Hospitality in the mangroves

The landscape of red and green. We walk under the burning sun bypassing the villages where people are gathering under the rich treetops. We greet in Diola, afterwards, walk through the tropical forest and stop in the mud by the mangroves. It is low tide. In the distance we can see cattle on the dry rice fields.

We stop and admire the scenery that just doesn’t end. Baobabs are reaching high to the sky trying to hide the impluvium houses that grow behind the road. We arrive to the village Seleky and walk among the high palms, encountering termites’ nests in size of a human. The heat is increasing but I want to keep on going. There is a special charm in this lasting, reddish macadam road. My eyes are sharp to find a fetish, animist shrine made of animal bones or tied dry fruits.

I can sense and feel the complete difference between the northern and southern part of Senegal. Casamance. It makes sense why they want to be independent. It’s like you would arrive into a different country, abundant with greenery and kindness of people. A middle aged man frowns when I start a conversation in Wolof and I realize how important it is for them to maintain their own culture and customs.

The arrival to Ziguinchor, the major city of Casamance, was rather intense. Among a punk family and a young couple we were the only toubabs on the overnight boat from Dakar. It was an experience squeezing with the locals on the deck of the boat, covered with a warm blanket, surviving the night of blowing wind and high waves of the Atlantic.

Arriving in the morning, we took a taxi to meet our couchsurfing host, Moussa. He lives in a traditional house with his extended family. Firstly he invited us to take a shower with a bucket of water, and afterwards, eat thieboudienne – fish and rice everybody eats from a big plate, with a spoon. Moussa showed us around the city and I was, again, surprised by Senegalese hospitality, teranga. We sat on the courtyard and, together with the women taking care of children and braiding each other’s hair, ate watermelon and oranges. It is such a pleasure having a meal in Senegalese way, all together.

There is an overwhelming feeling in waking up and being with people who are used to living in modesty, taking care of each other, teasing each other with a sense of humor, standing for themselves and spending time with family under a big tree. The place of motherhood.

I look through the window and see a woman carrying a baby on her back, returning from the common fountain with a huge bucket on her head. There are more women doing the same thing and toddlers playing in the sand. I make my way out of the mosquito net and enjoy the morning  liveliness of the waking up community. While looking at this mother and her son, thinking how beautiful and instinctive they are, I wonder to which point I idealize the African life.

We managed to visit an especially distinctive part, Elubalin. It is an animist community living on a tiny island in mangroves, a 20 minute pirogue ride from the nearest village.

We receive a warm welcome from a local that takes us through the island. The most special are the impluvium houses having a hole in the middle of the roof for storing drinking water. Inhabitants get help from the government to have sufficient supplies of water.

Stepping into these houses and meeting the people fills me with excitement. They offer us palm wine and we can’t get out without drinking two glasses each. They are in the middle of a loud conversation. Women are turning to me, mimicking they like my pants, offering me more wine. The only man in the room is trying to explain today is their Valentine’s day and we should stay over night to dance with them. Such a pity we couldn’t.

Us and 8 other people cought a ‘7-places taxi’ taking us to Elinkin, another fishermen village. The smell of dryed fish made us feel at home. We embraced the last moments of Senegalese adventure, communicating in French almost fluently and connecting to the people more and more.

I think I should spend a few months more here to understand. To understand the culture, people, the way they think and, moreover, the way I think.

--

§ PROBLEMS TO SOLVE
[a] Check statements (i), (ii) and (iii) against the Casamance travel text, answering yes or no to each and quoting the words of the text that decide it. (i) The overnight boat to Ziguinchor left from Dakar. (ii) The travelers stayed the night in Elubalin to dance with the people there. (iii) Elubalin is a 20 minute pirogue ride from the nearest village.
[b] Swap "Baobabs" for "Palm trees" in the Casamance travel text, and write out the stretch starting with "We stop and" and going on through "tied dry fruits.".

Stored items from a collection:
--

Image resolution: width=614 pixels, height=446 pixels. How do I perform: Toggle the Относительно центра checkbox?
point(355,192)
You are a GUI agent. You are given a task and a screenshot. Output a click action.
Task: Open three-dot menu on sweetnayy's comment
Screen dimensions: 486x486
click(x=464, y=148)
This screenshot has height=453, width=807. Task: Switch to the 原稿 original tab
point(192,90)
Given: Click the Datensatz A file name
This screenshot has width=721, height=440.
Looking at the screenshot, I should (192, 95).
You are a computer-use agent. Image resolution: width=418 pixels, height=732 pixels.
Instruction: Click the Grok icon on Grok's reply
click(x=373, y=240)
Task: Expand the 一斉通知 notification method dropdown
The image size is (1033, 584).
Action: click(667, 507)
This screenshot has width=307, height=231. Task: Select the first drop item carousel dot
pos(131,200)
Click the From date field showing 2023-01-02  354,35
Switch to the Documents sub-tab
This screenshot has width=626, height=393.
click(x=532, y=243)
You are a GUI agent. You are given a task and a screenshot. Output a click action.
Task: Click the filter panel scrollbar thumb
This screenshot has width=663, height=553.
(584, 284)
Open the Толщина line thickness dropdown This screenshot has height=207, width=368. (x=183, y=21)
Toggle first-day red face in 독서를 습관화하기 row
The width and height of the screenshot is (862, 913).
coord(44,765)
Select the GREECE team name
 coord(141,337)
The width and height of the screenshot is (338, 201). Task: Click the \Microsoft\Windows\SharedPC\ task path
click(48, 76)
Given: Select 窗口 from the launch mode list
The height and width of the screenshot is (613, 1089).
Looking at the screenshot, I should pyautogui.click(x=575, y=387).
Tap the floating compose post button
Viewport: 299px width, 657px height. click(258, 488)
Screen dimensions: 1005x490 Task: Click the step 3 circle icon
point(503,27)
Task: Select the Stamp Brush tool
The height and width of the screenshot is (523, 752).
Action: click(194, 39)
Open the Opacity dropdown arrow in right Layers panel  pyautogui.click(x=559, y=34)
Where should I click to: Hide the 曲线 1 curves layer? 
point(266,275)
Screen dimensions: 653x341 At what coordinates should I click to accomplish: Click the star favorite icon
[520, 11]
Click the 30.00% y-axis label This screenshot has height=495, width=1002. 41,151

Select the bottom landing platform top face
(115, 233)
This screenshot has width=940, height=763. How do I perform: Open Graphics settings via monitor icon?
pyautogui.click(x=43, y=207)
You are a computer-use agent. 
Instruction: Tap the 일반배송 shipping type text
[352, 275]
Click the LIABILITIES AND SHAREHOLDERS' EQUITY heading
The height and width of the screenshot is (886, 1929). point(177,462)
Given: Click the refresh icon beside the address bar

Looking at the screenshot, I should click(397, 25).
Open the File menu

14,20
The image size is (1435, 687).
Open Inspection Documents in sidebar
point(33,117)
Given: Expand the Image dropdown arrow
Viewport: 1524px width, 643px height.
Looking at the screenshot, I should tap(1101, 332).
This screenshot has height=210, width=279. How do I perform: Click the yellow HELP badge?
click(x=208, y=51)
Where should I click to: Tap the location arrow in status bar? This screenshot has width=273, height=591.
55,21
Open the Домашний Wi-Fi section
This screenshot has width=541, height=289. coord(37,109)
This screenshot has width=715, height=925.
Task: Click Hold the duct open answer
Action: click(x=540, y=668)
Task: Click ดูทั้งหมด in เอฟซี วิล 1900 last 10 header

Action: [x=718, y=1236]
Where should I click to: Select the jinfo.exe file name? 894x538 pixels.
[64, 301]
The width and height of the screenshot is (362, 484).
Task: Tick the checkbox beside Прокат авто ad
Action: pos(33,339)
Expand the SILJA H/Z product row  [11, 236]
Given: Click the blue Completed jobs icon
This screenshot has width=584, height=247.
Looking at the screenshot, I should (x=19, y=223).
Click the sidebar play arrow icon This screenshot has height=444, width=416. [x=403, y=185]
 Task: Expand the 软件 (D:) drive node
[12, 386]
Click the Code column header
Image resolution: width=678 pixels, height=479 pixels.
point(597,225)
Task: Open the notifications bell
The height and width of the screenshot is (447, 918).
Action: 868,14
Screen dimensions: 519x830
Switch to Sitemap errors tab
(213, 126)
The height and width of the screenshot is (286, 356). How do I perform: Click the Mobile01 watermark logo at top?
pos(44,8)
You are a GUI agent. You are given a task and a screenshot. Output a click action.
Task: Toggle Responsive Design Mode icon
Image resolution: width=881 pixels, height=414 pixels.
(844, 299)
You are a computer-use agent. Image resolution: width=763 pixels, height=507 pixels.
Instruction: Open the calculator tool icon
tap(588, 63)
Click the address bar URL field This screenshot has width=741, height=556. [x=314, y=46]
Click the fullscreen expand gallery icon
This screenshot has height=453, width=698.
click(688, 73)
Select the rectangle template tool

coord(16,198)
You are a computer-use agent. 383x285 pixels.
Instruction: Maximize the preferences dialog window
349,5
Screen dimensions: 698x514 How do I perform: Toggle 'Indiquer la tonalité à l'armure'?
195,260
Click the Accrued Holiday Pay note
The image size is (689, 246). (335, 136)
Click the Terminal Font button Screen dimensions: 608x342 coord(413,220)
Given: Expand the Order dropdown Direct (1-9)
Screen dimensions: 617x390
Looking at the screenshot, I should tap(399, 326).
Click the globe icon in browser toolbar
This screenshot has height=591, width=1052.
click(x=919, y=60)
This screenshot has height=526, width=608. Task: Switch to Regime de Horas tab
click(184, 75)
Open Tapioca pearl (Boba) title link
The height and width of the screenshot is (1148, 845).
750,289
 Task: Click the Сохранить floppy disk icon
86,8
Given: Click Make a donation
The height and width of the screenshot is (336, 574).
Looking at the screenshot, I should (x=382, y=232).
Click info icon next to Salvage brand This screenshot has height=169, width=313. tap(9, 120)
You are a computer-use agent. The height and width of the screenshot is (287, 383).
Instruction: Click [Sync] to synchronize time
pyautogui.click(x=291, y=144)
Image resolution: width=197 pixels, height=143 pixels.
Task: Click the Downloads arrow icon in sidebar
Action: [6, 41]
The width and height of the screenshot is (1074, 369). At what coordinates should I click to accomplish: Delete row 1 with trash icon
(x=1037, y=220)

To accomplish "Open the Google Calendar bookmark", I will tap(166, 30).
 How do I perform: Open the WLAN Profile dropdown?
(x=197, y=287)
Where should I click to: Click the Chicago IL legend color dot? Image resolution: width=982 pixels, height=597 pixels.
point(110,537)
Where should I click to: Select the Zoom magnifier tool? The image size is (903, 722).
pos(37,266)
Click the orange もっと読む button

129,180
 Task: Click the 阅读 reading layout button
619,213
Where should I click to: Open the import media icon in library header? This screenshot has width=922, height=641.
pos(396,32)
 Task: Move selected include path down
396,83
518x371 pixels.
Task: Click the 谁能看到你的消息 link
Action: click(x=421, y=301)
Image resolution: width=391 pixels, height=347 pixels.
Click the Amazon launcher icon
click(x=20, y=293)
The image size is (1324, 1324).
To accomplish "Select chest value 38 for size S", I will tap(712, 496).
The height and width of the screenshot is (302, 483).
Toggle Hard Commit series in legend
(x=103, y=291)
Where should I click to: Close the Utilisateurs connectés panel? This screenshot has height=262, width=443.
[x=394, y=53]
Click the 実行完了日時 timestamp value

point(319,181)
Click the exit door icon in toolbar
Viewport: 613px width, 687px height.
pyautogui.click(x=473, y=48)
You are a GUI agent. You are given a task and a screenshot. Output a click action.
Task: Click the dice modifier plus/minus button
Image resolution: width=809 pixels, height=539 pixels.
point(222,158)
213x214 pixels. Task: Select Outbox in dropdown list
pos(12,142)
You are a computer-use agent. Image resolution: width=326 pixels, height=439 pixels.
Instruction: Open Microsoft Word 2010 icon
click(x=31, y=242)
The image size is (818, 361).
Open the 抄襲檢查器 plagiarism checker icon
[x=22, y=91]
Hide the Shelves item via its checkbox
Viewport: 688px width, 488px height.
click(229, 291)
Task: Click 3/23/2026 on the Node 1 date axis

--

§ SOLUTIONS TO THE PROBLEMS
[a]
(i) Yes: "we were the only toubabs on the overnight boat from Dakar"
(ii) No: "we should stay over night to dance with them. Such a pity we couldn’t."
(iii) Yes: "a 20 minute pirogue ride from the nearest village"

[b]
We stop and admire the scenery that just doesn’t end. Palm trees are reaching high to the sky trying to hide the impluvium houses that grow behind the road. We arrive to the village Seleky and walk among the high palms, encountering termites’ nests in size of a human. The heat is increasing but I want to keep on going. There is a special charm in this lasting, reddish macadam road. My eyes are sharp to find a fetish, animist shrine made of animal bones or tied dry fruits.